Канаты шли от берега до буя, потом параллельно берегу к другому бую и снова к берегу.
Человек, которому принадлежал этот напряженный глаз, был атлетического сложения.
Торсом, бицепсами и неподвижностью позы он напоминал Атланта, вроде тех, что украшают доходные дома конца прошлого века.
У другого буя в столь же напряженной позе стоял второй Атлант совсем не атлетического сложения, с длинной шеей и костистыми, покрытыми гусиной кожей плечами.
Глаз да глаз — точнее, пара глаз да пара глаз — наблюдали за кишащими в воде телами. Тел было не так уж много, но акватория столь мала, что казалось — вода кипит.
— Это наш физкультурник. (Камера остановилась на атлетическом торсе.) Да не этот… Это завхоз. А физкультурник тот… (Камера поспешно перескочила на длинношеего.) Ребята зовут его Гусем. Летом он работает физкультурником, а зимой учится на скульптора-монументалиста, и все эти пионеры вдоль аллейки — дело его рук.
Последние песчинки проскочили через узкую горловину песочных часов, и пожилая женщина в белом халате, надув щеки, что было сил свистнула в четырехтрубчатый судейский свисток.
…Атланты дрогнули и двинулись к берегу. И удивительным образом вода за ними очищалась от детей. Ни одна голова не оставалась за той незримой чертой, что соединяла двух Атлантов. Впрочем, скоро черта эта стала вполне зримой. А потом и вовсе превратилась в волейбольную сетку, прикрепленную концами к двум шестам.
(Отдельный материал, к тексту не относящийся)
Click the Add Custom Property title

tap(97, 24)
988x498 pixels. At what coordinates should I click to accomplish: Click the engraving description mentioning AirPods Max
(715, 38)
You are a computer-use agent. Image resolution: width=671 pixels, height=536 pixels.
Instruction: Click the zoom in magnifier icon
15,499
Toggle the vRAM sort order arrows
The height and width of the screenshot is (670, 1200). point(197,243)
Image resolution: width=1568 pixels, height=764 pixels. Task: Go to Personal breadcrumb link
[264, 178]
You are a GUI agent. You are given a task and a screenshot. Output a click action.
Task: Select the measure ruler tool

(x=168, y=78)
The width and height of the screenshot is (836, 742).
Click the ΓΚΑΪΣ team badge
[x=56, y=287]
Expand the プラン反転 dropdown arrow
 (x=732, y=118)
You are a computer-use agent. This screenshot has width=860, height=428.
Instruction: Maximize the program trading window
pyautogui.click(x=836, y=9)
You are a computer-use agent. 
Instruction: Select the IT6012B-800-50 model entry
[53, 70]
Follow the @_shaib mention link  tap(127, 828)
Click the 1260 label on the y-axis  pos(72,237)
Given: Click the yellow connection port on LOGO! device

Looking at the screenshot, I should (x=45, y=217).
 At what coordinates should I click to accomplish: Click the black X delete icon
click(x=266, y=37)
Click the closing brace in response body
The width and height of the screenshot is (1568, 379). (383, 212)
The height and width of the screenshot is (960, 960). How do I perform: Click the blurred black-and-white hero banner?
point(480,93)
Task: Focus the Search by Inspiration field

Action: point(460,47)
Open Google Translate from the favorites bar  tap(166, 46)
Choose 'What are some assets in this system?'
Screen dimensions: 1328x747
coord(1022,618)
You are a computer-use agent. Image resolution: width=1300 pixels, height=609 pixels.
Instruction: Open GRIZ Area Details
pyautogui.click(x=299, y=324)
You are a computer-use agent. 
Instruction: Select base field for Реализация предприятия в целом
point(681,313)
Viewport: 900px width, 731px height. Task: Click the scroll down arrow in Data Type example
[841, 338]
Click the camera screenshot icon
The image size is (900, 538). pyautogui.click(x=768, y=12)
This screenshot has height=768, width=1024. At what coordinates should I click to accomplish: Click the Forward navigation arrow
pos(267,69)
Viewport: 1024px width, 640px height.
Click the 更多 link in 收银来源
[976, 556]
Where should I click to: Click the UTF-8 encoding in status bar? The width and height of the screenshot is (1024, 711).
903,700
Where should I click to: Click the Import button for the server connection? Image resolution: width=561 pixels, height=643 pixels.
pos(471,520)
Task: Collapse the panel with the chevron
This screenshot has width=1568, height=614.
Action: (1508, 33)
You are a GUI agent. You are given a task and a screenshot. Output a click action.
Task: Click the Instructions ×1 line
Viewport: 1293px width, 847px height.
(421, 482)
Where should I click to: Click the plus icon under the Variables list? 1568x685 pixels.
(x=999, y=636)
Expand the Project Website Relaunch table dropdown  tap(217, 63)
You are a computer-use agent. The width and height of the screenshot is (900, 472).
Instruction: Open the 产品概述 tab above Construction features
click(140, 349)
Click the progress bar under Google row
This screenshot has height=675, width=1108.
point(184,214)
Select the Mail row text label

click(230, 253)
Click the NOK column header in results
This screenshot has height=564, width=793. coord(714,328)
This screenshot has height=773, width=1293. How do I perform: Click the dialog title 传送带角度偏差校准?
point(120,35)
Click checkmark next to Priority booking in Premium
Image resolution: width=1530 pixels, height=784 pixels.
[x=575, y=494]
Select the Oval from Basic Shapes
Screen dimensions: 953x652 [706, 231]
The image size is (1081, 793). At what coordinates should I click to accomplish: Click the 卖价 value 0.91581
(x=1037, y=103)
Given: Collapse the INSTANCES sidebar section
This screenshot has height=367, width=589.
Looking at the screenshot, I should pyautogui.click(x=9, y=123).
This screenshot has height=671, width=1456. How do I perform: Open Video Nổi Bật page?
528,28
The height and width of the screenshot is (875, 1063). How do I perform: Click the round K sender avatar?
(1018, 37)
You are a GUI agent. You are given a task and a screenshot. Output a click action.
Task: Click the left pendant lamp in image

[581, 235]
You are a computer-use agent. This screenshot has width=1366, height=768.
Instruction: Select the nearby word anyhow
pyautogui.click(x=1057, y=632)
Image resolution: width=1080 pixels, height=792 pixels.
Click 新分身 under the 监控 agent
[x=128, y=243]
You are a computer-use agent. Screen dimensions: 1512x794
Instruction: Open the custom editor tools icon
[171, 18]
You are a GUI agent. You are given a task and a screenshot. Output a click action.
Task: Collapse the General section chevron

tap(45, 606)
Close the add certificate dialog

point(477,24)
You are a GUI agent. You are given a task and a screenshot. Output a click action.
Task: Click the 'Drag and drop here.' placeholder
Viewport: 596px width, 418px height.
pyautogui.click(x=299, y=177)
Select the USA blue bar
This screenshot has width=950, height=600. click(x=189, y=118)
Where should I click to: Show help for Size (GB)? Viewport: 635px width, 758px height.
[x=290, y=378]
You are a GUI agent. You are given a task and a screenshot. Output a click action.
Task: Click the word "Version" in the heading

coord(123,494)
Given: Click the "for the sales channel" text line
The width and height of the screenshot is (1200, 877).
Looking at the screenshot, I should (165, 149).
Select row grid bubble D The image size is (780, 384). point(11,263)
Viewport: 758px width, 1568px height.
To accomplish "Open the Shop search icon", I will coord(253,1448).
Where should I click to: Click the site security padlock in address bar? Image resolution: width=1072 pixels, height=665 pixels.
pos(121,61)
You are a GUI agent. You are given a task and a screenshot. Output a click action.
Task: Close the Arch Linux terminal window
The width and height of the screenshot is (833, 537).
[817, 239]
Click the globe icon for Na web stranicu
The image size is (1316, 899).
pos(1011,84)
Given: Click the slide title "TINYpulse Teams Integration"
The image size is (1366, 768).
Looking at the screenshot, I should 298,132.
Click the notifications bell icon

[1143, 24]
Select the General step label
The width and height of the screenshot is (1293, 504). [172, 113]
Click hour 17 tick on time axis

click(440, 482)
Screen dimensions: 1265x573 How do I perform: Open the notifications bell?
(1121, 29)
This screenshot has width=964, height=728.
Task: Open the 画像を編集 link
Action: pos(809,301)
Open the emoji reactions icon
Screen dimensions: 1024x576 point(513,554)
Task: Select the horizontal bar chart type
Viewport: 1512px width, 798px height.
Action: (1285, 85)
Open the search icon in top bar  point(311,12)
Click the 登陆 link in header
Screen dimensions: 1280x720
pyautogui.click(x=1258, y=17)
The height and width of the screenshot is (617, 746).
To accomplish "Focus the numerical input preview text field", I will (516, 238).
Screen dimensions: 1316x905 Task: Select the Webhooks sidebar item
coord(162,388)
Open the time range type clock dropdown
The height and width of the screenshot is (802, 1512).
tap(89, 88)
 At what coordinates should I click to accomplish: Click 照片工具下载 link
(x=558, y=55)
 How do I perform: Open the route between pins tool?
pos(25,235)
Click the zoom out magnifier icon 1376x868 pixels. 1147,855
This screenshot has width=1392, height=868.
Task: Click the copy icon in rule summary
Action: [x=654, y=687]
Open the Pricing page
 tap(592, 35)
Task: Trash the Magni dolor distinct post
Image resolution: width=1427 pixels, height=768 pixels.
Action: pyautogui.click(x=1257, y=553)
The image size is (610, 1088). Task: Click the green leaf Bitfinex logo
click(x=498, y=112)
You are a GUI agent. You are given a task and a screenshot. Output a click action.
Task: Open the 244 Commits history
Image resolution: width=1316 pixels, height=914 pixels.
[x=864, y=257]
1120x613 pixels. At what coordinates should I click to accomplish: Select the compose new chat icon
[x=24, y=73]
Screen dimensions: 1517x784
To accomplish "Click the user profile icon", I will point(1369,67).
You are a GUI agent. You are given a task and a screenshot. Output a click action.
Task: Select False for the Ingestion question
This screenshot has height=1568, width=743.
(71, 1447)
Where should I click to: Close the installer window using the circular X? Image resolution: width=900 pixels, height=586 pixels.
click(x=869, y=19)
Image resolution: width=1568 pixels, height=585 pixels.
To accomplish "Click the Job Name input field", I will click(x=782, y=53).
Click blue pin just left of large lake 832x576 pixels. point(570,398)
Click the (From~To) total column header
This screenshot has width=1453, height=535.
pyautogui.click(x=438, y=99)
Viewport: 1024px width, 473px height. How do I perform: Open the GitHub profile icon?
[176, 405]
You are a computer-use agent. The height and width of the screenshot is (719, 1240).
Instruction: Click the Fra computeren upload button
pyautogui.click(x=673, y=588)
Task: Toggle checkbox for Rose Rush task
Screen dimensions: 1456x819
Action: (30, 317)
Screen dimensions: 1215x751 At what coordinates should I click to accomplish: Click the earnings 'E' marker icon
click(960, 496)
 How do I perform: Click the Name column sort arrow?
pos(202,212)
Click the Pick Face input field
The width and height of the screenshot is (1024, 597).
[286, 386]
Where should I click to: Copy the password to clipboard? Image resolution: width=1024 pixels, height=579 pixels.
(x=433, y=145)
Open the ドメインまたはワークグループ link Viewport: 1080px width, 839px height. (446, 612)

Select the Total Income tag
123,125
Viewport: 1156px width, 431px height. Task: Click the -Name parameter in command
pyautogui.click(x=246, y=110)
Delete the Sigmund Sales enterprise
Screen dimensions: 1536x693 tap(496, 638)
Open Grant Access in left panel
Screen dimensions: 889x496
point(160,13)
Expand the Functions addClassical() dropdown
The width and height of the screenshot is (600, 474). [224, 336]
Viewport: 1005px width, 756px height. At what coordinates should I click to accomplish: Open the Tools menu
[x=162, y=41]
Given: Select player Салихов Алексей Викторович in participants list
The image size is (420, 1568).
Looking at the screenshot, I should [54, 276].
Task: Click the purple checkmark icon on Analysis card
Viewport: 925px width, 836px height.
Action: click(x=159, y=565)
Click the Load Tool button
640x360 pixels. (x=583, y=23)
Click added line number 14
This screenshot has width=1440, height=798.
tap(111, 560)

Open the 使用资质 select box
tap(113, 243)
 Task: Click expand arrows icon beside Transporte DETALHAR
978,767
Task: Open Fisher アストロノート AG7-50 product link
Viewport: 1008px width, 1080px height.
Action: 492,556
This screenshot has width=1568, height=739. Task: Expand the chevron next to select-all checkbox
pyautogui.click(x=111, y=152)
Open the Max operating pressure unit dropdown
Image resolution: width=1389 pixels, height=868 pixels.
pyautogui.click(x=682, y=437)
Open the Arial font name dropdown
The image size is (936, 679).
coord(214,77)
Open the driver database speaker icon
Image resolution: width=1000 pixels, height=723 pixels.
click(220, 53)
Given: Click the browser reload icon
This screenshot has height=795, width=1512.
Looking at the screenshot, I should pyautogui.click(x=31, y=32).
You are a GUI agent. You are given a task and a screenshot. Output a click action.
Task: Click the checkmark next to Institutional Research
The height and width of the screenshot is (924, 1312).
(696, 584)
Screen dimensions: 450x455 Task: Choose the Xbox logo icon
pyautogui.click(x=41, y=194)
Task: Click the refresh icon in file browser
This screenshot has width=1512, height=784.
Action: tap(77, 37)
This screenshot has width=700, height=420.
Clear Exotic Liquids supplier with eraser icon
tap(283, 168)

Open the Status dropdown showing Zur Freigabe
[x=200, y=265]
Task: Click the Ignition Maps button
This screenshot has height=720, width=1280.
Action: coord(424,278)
За эти-то шесты завхоз и физкультурник по прозвищу Гусь выволакивали на берег сетку, словно рыбаки невод.
Выдворив всех купальщиков на сушу, Атланты побили себя по ляжкам, как извозчики в стужу (а день, к слову, был очень жаркий), и вернулись на исходные рубежи.
— Третий отряд, в воду! — скомандовала докторша и, свистнув, перевернула песочные часы.
Ребята с воплем ринулись в реку. Вода снова закипела. На берегу осталась длинная шеренга тапочек.
Вожатая Валя и дежурная по отряду Митрофанова тут же принялись пересчитывать ребят: вожатая — по головам (что было почти невозможно), а дежурная — по тапочкам (что было значительно легче — тапочки стояли на месте, а головы, как поплавки, когда клюет, то скрывались под водой, то выскакивали вновь).
— Пятьдесят три штуки, — закончила подсчет Митрофанова и, с трудом протолкнув мысль сквозь зной, растерянно произнесла: — Двадцать шесть с половиной пионеров.
Но, спохватившись, что результат нелеп, поспешно принялась пересчитывать.
И по мере того как пересыпался песочек, вожатая Валя, пересчитывавшая головы, и дежурная Митрофанова, пересчитывавшая тапочки, все убыстряли и убыстряли темп.
С другого берега купались деревенские. Они брызгались, меряли дно, хватали друг друга за ноги — словом, вели себя крайне безобразно. Потом вдруг вскочили и, словно стая мальков, устремились наперегонки куда-то на середину реки.
— Вот увидите, — сказала одна из вожатых, — эти деревенские нам всю дисциплину подорвут.
— Дисциплина что, — сказала докторша. — На том конце деревни, говорят, коклюш был. Надо всячески оберегать наших от контактов.
Вожатые согласно закивали.
— Я с ужасом жду воскресенья, — продолжала докторша. — Мало того, что приедут бациллоносители из города, не миновать еще и бациллоносителей из деревни. И зачем только товарищ Дынин затеял этот карнавал?